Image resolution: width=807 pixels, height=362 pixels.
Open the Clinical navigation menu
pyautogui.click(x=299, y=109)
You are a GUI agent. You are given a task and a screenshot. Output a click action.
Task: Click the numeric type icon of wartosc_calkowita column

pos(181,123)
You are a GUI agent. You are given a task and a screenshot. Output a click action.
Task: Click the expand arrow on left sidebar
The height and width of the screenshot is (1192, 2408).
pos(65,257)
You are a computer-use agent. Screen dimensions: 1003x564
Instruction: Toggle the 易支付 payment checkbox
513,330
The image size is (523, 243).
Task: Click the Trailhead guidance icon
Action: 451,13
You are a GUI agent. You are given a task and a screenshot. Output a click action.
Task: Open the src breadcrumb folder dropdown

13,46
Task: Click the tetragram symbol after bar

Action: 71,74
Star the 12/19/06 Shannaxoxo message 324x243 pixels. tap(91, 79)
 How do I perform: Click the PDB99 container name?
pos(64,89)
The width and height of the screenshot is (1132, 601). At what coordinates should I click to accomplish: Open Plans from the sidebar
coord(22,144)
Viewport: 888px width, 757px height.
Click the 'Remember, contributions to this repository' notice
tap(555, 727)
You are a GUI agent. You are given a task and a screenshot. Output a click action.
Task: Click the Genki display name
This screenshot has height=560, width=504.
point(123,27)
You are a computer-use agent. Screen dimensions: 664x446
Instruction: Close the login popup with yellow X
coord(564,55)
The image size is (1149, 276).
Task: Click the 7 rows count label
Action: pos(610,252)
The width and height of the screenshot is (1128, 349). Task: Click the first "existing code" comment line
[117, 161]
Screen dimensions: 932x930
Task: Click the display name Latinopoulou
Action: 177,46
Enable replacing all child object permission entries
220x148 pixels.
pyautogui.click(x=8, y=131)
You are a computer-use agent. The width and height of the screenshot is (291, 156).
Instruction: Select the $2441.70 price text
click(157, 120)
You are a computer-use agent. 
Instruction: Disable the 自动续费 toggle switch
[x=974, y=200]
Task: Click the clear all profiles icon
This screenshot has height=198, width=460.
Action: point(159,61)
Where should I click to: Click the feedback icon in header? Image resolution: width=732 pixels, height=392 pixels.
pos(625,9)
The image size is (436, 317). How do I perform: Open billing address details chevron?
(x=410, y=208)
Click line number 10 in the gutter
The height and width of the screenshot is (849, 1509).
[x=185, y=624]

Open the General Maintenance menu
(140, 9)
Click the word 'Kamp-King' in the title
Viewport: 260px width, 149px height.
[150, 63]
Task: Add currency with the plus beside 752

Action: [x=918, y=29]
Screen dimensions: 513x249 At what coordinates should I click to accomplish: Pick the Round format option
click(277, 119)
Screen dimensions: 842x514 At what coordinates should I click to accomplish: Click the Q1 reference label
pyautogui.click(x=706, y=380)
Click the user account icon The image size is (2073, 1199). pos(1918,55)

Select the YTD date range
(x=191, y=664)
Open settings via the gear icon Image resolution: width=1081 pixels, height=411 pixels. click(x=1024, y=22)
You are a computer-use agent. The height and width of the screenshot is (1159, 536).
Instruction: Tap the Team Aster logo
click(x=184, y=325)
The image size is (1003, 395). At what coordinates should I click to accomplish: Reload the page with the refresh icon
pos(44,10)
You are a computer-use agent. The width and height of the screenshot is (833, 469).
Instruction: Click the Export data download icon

★ ★ ★

#### Task description:
Using the material above, quote the first line and each line after it, stopping at and including the line that holds "Task: Click the clear all profiles icon".

#### Written answer:
Image resolution: width=807 pixels, height=362 pixels.
Open the Clinical navigation menu
pyautogui.click(x=299, y=109)
You are a GUI agent. You are given a task and a screenshot. Output a click action.
Task: Click the numeric type icon of wartosc_calkowita column

pos(181,123)
You are a GUI agent. You are given a task and a screenshot. Output a click action.
Task: Click the expand arrow on left sidebar
The height and width of the screenshot is (1192, 2408).
pos(65,257)
You are a computer-use agent. Screen dimensions: 1003x564
Instruction: Toggle the 易支付 payment checkbox
513,330
The image size is (523, 243).
Task: Click the Trailhead guidance icon
Action: 451,13
You are a GUI agent. You are given a task and a screenshot. Output a click action.
Task: Open the src breadcrumb folder dropdown

13,46
Task: Click the tetragram symbol after bar

Action: 71,74
Star the 12/19/06 Shannaxoxo message 324x243 pixels. tap(91, 79)
 How do I perform: Click the PDB99 container name?
pos(64,89)
The width and height of the screenshot is (1132, 601). At what coordinates should I click to accomplish: Open Plans from the sidebar
coord(22,144)
Viewport: 888px width, 757px height.
Click the 'Remember, contributions to this repository' notice
tap(555, 727)
You are a GUI agent. You are given a task and a screenshot. Output a click action.
Task: Click the Genki display name
This screenshot has height=560, width=504.
point(123,27)
You are a computer-use agent. Screen dimensions: 664x446
Instruction: Close the login popup with yellow X
coord(564,55)
The image size is (1149, 276).
Task: Click the 7 rows count label
Action: pos(610,252)
The width and height of the screenshot is (1128, 349). Task: Click the first "existing code" comment line
[117, 161]
Screen dimensions: 932x930
Task: Click the display name Latinopoulou
Action: 177,46
Enable replacing all child object permission entries
220x148 pixels.
pyautogui.click(x=8, y=131)
You are a computer-use agent. The width and height of the screenshot is (291, 156).
Instruction: Select the $2441.70 price text
click(157, 120)
You are a computer-use agent. 
Instruction: Disable the 自动续费 toggle switch
[x=974, y=200]
Task: Click the clear all profiles icon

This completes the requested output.